Task to carry out: Find each line of the entries with the string "title", please, and copy it.
--- Data supplied ---
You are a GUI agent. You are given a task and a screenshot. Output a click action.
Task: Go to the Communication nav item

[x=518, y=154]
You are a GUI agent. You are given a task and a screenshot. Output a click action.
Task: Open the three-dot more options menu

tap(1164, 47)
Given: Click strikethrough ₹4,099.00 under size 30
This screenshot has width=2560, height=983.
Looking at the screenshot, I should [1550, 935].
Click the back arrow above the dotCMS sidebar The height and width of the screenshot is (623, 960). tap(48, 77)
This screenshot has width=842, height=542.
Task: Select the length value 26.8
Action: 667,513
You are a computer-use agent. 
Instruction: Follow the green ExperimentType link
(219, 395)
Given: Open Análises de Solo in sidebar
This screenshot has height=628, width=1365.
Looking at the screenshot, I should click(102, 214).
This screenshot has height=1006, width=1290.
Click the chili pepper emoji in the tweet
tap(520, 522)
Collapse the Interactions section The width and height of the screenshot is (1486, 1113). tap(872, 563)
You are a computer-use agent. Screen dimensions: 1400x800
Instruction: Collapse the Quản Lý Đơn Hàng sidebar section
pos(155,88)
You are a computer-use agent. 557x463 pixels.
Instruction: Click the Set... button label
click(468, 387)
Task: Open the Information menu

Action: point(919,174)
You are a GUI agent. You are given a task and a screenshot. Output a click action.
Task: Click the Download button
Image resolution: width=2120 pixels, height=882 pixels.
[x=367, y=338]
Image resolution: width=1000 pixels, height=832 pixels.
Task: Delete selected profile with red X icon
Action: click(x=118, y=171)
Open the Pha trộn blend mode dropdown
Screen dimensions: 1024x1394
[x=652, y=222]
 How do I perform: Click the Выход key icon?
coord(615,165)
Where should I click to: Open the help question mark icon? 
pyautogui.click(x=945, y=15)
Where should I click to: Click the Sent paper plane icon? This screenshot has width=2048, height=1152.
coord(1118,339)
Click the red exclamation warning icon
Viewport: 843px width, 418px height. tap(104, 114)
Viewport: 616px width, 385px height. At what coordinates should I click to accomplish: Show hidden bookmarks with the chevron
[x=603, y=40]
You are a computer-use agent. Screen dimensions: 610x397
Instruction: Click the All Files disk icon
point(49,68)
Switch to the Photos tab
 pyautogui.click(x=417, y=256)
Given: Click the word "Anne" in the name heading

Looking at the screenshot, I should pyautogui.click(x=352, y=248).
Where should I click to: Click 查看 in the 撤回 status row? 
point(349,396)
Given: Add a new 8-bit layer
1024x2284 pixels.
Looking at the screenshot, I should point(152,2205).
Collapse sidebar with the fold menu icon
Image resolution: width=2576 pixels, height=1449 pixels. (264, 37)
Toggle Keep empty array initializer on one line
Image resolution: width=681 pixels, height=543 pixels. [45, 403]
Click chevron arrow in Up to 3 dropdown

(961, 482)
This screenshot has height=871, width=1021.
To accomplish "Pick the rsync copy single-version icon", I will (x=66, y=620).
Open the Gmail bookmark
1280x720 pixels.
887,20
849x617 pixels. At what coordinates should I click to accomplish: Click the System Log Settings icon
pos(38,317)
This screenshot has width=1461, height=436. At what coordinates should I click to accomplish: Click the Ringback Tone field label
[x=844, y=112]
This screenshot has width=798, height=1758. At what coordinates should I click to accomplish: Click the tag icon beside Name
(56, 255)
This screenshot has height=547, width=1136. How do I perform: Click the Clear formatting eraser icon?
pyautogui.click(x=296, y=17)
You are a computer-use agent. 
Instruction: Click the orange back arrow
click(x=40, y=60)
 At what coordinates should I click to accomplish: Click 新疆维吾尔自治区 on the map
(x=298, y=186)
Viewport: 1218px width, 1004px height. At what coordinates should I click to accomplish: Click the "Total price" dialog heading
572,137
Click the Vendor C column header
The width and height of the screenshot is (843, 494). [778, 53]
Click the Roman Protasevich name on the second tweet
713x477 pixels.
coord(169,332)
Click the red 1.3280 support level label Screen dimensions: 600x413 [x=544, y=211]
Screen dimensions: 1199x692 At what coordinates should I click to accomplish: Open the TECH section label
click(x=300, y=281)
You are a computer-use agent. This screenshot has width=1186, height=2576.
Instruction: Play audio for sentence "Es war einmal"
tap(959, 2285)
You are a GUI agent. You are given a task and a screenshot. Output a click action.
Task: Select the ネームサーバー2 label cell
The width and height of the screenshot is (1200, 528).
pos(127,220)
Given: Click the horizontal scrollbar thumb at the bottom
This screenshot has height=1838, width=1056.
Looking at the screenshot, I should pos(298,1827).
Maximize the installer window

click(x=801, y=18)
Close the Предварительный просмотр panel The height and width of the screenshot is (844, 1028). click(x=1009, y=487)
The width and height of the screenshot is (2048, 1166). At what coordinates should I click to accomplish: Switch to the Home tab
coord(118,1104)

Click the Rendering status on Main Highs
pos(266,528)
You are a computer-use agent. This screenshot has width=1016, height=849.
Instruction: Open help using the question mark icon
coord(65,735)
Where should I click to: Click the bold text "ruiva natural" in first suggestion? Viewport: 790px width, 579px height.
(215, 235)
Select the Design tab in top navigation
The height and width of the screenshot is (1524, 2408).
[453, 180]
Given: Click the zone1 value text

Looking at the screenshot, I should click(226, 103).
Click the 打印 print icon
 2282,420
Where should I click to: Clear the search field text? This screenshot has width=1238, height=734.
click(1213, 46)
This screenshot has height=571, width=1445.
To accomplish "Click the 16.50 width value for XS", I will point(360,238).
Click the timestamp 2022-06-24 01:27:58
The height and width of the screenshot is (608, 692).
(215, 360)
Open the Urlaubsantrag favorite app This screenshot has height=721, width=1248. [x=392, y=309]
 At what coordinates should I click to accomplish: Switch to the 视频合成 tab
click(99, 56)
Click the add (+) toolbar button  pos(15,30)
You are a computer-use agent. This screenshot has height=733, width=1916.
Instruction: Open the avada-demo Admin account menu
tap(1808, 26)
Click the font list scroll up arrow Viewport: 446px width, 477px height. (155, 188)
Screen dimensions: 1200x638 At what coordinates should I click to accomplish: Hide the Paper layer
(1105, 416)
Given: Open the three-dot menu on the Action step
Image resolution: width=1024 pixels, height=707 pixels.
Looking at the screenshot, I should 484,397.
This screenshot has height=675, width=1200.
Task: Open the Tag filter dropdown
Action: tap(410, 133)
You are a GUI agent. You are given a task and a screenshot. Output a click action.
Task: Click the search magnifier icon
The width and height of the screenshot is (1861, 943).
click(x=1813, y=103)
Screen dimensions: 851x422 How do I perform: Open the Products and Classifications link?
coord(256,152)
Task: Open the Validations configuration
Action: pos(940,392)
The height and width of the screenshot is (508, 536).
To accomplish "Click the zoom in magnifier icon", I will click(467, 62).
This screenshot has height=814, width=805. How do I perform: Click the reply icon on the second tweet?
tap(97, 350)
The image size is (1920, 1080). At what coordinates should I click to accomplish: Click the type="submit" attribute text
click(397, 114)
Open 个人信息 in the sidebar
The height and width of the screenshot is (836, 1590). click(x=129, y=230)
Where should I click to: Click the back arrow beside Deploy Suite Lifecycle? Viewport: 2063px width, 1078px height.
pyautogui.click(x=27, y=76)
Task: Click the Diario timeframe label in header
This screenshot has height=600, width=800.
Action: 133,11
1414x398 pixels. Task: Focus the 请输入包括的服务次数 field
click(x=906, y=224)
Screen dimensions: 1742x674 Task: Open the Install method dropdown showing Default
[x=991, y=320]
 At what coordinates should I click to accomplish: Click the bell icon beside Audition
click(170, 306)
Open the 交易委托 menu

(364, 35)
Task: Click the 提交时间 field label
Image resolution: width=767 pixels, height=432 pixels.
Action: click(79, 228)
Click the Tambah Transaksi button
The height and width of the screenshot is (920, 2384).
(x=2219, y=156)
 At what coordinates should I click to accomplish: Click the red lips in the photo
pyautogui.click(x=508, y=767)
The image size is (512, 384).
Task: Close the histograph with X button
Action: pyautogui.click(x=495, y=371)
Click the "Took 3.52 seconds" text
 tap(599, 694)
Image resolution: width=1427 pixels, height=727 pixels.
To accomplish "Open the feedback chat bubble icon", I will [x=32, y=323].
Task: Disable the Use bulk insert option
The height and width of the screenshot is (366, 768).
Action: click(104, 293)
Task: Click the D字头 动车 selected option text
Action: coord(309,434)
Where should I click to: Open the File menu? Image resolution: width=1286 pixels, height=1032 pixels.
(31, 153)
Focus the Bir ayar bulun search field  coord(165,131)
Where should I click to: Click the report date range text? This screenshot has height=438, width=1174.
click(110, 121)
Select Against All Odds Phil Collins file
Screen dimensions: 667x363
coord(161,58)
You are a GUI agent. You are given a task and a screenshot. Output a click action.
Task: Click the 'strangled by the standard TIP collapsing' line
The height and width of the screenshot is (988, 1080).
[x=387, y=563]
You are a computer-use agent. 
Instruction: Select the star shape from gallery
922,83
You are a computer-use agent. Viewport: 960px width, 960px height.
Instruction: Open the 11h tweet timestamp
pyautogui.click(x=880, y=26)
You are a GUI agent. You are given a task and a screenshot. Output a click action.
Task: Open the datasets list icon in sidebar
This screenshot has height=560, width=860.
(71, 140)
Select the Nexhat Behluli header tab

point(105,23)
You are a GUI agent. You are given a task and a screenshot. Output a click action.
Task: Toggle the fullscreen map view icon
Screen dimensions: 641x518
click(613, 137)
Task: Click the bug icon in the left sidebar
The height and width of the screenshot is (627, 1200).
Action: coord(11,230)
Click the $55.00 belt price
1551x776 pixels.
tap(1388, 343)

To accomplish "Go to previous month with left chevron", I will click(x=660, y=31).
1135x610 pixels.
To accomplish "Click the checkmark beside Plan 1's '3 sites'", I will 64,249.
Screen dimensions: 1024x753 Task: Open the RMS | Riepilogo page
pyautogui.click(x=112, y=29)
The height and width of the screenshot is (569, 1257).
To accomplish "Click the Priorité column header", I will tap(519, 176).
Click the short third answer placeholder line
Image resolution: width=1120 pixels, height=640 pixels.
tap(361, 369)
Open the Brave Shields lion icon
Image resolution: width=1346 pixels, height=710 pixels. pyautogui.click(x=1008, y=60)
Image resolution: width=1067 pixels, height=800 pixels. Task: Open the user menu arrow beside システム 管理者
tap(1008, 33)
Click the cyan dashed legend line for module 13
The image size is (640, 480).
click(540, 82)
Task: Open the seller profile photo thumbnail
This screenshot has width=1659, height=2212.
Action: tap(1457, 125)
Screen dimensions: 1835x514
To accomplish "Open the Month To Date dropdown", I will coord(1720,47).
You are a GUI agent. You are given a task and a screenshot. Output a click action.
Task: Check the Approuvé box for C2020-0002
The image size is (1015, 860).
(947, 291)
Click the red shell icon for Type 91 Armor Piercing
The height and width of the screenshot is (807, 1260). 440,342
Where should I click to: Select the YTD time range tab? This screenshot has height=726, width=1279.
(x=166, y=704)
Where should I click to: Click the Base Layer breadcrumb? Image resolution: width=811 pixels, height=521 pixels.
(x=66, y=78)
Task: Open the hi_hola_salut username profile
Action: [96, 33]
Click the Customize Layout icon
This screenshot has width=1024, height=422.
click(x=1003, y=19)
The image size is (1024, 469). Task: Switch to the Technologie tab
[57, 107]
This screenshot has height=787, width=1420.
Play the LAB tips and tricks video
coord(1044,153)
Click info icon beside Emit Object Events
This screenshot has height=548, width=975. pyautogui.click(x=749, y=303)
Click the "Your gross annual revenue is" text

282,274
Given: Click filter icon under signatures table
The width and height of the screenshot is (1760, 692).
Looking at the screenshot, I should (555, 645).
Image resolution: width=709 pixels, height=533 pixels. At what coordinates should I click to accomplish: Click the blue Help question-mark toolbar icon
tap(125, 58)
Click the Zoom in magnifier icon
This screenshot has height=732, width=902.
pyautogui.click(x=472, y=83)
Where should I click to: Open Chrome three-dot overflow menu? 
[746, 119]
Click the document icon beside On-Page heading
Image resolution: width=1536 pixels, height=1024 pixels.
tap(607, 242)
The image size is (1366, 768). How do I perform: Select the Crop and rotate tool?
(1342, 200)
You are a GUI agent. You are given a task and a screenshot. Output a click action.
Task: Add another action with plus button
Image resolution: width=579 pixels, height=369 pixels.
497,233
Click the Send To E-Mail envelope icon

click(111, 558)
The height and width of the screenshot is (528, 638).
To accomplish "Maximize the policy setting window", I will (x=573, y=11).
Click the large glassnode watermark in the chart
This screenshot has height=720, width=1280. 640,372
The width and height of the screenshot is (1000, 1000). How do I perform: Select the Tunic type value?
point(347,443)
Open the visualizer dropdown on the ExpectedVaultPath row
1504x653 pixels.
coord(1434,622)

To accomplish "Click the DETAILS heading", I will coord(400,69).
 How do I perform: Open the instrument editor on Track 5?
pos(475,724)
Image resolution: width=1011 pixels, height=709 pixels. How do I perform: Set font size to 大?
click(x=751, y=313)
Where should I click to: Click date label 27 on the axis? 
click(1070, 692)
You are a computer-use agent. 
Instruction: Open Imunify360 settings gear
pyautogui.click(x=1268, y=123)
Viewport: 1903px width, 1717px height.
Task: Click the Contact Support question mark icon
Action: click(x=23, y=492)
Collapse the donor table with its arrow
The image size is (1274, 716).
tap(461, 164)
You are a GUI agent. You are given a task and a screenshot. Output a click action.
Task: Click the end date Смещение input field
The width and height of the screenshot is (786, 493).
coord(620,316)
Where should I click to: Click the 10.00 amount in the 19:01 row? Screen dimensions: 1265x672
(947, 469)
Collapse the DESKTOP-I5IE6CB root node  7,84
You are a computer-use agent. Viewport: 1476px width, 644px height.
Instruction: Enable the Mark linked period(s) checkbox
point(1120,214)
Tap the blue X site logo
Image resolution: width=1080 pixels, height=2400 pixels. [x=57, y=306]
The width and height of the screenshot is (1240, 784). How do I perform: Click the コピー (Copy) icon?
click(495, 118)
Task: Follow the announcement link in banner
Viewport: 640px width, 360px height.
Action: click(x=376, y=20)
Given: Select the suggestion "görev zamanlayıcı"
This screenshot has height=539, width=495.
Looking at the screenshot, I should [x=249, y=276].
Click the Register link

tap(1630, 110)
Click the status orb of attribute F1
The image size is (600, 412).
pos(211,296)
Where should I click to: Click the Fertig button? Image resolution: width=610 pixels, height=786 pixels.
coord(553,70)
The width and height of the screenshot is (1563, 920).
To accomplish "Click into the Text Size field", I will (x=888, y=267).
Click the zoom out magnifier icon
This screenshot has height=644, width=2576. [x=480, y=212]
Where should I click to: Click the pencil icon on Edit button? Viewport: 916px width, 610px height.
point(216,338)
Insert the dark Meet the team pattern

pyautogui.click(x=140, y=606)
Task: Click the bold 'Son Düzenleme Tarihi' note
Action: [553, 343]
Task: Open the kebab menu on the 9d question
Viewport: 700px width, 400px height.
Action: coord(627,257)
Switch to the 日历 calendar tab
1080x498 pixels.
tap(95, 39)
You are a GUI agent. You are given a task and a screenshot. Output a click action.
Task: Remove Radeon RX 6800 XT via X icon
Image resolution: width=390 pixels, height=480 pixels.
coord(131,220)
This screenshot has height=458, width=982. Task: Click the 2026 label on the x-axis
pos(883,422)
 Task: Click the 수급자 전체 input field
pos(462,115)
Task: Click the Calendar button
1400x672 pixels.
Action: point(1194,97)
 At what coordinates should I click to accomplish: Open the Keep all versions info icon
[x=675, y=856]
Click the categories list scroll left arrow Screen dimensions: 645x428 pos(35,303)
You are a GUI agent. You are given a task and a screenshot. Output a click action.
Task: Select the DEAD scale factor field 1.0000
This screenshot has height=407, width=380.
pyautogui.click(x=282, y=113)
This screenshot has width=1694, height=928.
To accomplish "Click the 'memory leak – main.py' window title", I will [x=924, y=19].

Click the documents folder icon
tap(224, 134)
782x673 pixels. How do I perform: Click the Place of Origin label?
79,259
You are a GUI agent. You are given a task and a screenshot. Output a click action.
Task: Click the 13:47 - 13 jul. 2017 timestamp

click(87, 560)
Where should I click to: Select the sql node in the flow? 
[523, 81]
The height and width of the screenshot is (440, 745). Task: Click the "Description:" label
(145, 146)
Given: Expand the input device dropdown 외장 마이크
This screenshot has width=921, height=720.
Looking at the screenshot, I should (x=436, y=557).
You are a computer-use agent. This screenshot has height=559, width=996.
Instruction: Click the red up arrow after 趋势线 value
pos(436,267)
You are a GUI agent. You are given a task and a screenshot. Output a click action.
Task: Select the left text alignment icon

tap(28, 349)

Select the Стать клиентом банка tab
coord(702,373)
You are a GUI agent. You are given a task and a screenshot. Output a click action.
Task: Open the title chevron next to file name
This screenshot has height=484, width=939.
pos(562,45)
---
Answer for the task:
To accomplish "Click the 'memory leak – main.py' window title", I will [x=924, y=19].
Task: Open the title chevron next to file name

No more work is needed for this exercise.